## DATA TO EXAMINE
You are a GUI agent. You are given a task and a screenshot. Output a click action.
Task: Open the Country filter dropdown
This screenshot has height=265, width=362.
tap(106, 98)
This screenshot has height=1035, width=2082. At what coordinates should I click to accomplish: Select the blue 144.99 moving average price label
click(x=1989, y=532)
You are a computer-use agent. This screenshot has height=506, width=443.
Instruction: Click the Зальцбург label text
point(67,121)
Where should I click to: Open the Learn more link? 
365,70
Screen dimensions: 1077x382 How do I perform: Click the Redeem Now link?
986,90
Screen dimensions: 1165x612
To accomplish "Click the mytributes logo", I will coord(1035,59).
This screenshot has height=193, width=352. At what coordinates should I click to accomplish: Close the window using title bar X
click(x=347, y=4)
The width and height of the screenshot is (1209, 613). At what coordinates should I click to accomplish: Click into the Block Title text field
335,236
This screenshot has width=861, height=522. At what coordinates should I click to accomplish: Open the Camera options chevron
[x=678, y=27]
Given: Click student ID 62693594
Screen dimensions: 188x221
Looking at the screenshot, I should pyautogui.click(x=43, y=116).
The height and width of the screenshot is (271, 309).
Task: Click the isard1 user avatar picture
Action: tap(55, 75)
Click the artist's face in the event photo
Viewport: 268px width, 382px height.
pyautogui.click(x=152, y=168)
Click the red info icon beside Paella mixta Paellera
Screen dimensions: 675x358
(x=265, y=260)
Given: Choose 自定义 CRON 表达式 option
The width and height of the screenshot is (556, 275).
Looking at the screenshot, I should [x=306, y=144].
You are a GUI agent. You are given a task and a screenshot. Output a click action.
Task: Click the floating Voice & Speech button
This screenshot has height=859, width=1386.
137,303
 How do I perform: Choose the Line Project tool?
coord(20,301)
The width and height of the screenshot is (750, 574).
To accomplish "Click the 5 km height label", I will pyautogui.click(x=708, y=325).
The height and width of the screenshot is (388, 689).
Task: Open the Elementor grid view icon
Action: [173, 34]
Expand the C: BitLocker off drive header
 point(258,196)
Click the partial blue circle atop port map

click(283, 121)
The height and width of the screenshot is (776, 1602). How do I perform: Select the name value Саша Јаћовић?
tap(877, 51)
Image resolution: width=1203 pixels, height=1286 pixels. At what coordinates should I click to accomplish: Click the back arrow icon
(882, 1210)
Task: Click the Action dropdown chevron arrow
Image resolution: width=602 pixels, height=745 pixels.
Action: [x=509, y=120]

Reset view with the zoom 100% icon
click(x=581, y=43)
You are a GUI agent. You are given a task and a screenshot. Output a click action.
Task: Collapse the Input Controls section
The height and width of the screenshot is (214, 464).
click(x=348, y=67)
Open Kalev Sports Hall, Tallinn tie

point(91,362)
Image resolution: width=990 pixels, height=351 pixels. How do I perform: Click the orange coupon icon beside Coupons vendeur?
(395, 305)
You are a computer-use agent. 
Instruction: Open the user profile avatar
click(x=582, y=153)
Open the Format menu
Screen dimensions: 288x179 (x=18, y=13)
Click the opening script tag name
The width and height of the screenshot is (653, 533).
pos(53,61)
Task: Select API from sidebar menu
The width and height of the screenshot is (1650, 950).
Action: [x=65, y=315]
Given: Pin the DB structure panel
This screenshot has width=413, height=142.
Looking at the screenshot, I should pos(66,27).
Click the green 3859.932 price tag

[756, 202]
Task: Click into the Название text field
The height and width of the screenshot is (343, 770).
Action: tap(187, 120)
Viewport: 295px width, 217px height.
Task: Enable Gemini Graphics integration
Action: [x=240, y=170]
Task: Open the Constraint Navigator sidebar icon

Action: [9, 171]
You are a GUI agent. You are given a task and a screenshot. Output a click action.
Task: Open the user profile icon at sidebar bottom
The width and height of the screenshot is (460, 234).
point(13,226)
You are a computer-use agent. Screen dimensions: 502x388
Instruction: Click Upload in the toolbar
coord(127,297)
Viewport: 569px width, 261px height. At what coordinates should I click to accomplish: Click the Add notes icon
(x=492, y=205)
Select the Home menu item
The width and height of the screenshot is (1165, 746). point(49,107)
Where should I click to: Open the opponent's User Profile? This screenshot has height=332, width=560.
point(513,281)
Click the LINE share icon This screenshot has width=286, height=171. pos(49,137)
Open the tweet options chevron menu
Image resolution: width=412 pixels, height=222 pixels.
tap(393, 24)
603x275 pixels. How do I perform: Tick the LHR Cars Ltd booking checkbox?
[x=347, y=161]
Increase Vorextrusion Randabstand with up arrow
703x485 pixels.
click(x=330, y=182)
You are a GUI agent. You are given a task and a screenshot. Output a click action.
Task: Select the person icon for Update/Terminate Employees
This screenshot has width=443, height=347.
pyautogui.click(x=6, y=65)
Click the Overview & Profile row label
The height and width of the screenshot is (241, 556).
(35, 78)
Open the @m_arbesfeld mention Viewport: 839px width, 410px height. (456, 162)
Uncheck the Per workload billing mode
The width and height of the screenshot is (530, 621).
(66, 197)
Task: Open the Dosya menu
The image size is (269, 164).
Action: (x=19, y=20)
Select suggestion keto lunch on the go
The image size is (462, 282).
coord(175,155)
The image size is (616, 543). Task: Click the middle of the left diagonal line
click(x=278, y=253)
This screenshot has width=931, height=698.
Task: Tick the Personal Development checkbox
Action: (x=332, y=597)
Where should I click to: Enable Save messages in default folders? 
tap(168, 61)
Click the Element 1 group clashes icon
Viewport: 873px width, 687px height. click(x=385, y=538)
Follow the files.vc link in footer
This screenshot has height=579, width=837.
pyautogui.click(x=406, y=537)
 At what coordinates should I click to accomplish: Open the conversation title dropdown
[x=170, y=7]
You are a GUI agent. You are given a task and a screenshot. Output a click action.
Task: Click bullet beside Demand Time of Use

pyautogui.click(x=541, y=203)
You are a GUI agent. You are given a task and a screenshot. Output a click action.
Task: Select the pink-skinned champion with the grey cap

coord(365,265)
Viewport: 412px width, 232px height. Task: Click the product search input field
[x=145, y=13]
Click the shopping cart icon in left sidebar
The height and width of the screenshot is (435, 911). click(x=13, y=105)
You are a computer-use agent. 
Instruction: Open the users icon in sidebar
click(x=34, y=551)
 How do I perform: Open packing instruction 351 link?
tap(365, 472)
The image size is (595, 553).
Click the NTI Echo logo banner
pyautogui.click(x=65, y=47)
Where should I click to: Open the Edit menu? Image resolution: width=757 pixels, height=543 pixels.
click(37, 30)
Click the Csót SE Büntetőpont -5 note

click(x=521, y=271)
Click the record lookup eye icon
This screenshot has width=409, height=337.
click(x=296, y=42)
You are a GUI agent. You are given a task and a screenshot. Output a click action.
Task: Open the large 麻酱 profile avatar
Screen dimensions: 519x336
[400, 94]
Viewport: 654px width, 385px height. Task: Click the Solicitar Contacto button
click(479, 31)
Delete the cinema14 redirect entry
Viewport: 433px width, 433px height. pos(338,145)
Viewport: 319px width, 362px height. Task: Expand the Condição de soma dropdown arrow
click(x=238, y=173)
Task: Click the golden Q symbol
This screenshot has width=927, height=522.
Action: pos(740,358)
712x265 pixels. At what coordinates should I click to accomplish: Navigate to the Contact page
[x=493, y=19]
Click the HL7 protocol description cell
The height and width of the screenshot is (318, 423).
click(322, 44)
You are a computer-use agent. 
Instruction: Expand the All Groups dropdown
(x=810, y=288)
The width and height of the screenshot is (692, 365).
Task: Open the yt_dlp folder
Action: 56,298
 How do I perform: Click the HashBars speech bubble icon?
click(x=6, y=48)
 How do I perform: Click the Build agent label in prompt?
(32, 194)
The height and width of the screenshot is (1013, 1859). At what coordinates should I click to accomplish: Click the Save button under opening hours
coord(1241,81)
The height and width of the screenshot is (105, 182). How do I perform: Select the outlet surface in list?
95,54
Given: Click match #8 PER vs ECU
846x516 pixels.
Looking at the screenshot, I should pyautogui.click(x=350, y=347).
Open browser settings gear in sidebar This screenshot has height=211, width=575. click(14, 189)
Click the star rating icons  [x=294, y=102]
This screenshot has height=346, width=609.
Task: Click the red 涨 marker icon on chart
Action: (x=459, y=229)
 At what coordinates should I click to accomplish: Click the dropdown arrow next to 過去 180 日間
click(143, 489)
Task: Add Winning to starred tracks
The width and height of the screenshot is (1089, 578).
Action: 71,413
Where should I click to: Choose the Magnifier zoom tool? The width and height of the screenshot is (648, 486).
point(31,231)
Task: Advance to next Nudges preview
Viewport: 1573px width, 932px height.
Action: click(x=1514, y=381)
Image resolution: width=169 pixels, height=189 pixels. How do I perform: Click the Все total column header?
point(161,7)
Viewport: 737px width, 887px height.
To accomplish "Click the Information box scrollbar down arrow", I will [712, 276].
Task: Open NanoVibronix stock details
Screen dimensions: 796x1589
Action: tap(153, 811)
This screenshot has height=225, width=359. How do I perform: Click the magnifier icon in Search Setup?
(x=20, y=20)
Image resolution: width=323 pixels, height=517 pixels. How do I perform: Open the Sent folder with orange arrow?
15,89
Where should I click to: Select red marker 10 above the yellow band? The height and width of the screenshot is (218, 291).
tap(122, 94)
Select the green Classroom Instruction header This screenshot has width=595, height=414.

## AIM OF THE TASK
Write out the listing's lines exactly, from its first line through the line that contains "Given: Click student ID 62693594", and stop there.

## OUTPUT OF THE TASK
You are a GUI agent. You are given a task and a screenshot. Output a click action.
Task: Open the Country filter dropdown
This screenshot has height=265, width=362.
tap(106, 98)
This screenshot has height=1035, width=2082. At what coordinates should I click to accomplish: Select the blue 144.99 moving average price label
click(x=1989, y=532)
You are a computer-use agent. This screenshot has height=506, width=443.
Instruction: Click the Зальцбург label text
point(67,121)
Where should I click to: Open the Learn more link? 
365,70
Screen dimensions: 1077x382 How do I perform: Click the Redeem Now link?
986,90
Screen dimensions: 1165x612
To accomplish "Click the mytributes logo", I will coord(1035,59).
This screenshot has height=193, width=352. At what coordinates should I click to accomplish: Close the window using title bar X
click(x=347, y=4)
The width and height of the screenshot is (1209, 613). At what coordinates should I click to accomplish: Click into the Block Title text field
335,236
This screenshot has width=861, height=522. At what coordinates should I click to accomplish: Open the Camera options chevron
[x=678, y=27]
Given: Click student ID 62693594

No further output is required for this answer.